The group generated by 'a', written as $\langle a\rangle$, includes all the different powers of 'a'. If we start counting:
$a^1 = a$
$a^2 = a \cdot a$
$a^3 = a \cdot a \cdot a$
$a^4 = a \cdot a \cdot a \cdot a$
$a^5 = a \cdot a \cdot a \cdot a \cdot a$
$a^6 = e$ (because the order is 6)
If we go to $a^7$, it's the same as $a^6 \cdot a$, which is $e \cdot a$, or just 'a'. So, the pattern repeats every 6 steps.
This means the distinct elements in $\langle a\rangle$ are $e, a, a^2, a^3, a^4, a^5$. There are 6 of them!

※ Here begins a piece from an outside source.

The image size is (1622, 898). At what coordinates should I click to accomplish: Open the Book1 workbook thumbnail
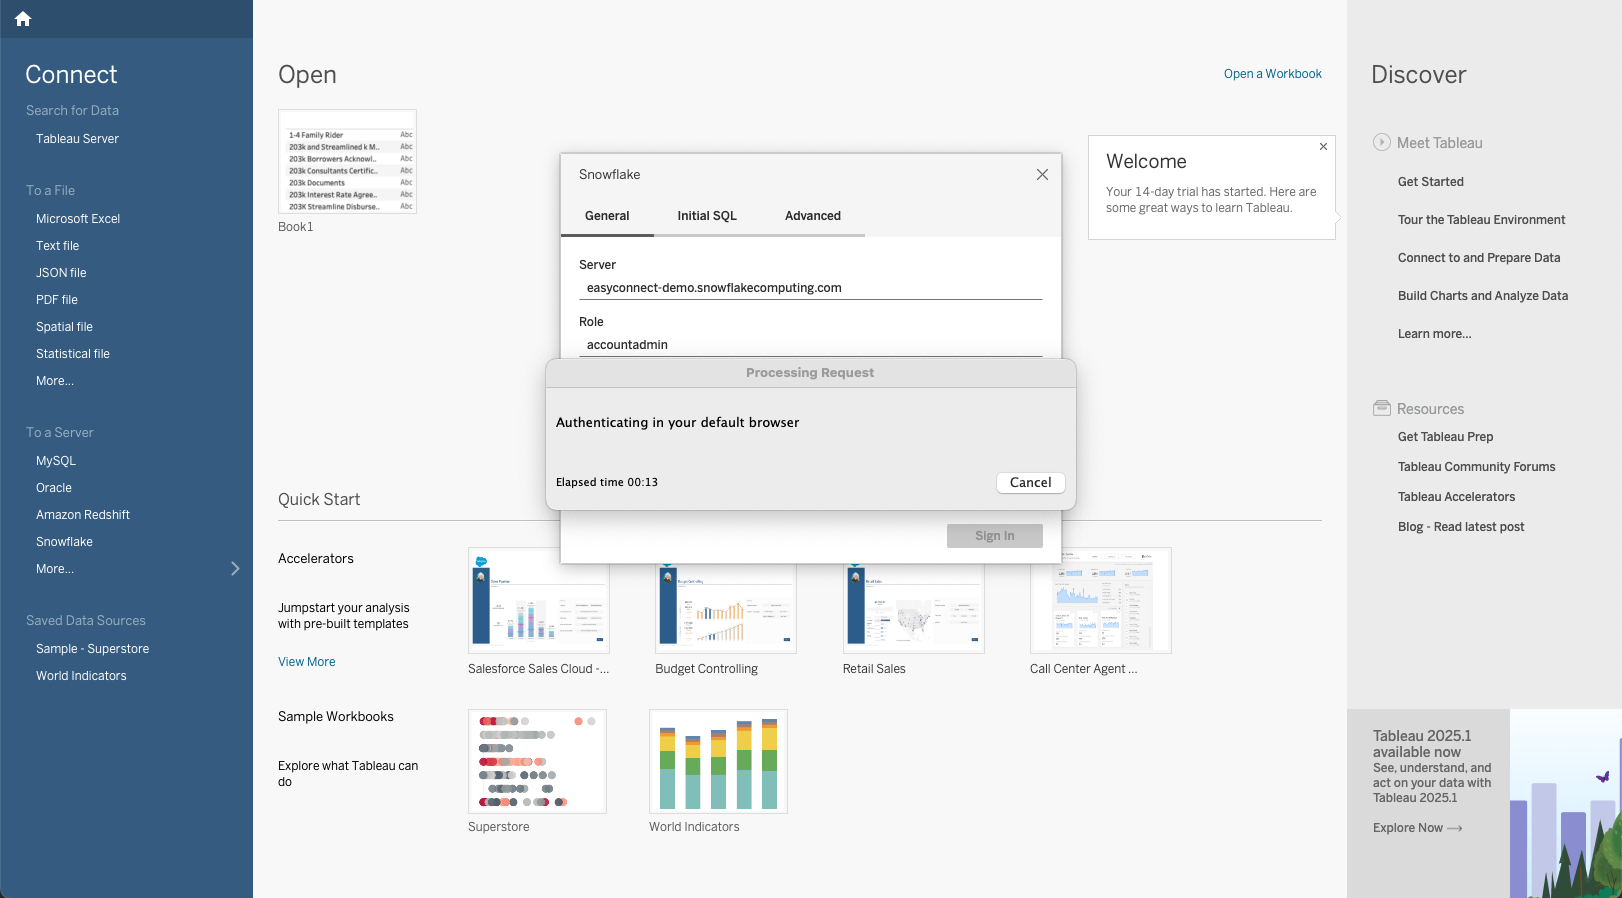point(347,162)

(b) To find powers like $a^{32}$, $a^{47}$, and $a^{70}$, we can use a cool trick! Since $a^6 = e$, every time we have 6 'a's multiplied together, they just become 'e' and don't change anything. So, we only need to care about the leftover 'a's after we've taken out all the groups of 6. We can find this by dividing the exponent by 6 and using the remainder!

* For $a^{32}$: We divide 32 by 6.
$32 \div 6 = 5$ with a remainder of $2$ (because $6 \times 5 = 30$, and $32 - 30 = 2$).
So, $a^{32}$ is the same as $a^2$.

* For $a^{47}$: We divide 47 by 6.
$47 \div 6 = 7$ with a remainder of $5$ (because $6 \times 7 = 42$, and $47 - 42 = 5$).
So, $a^{47}$ is the same as $a^5$.

* For $a^{70}$: We divide 70 by 6.
$70 \div 6 = 11$ with a remainder of $4$ (because $6 \times 11 = 66$, and $70 - 66 = 4$).
So, $a^{70}$ is the same as $a^4$.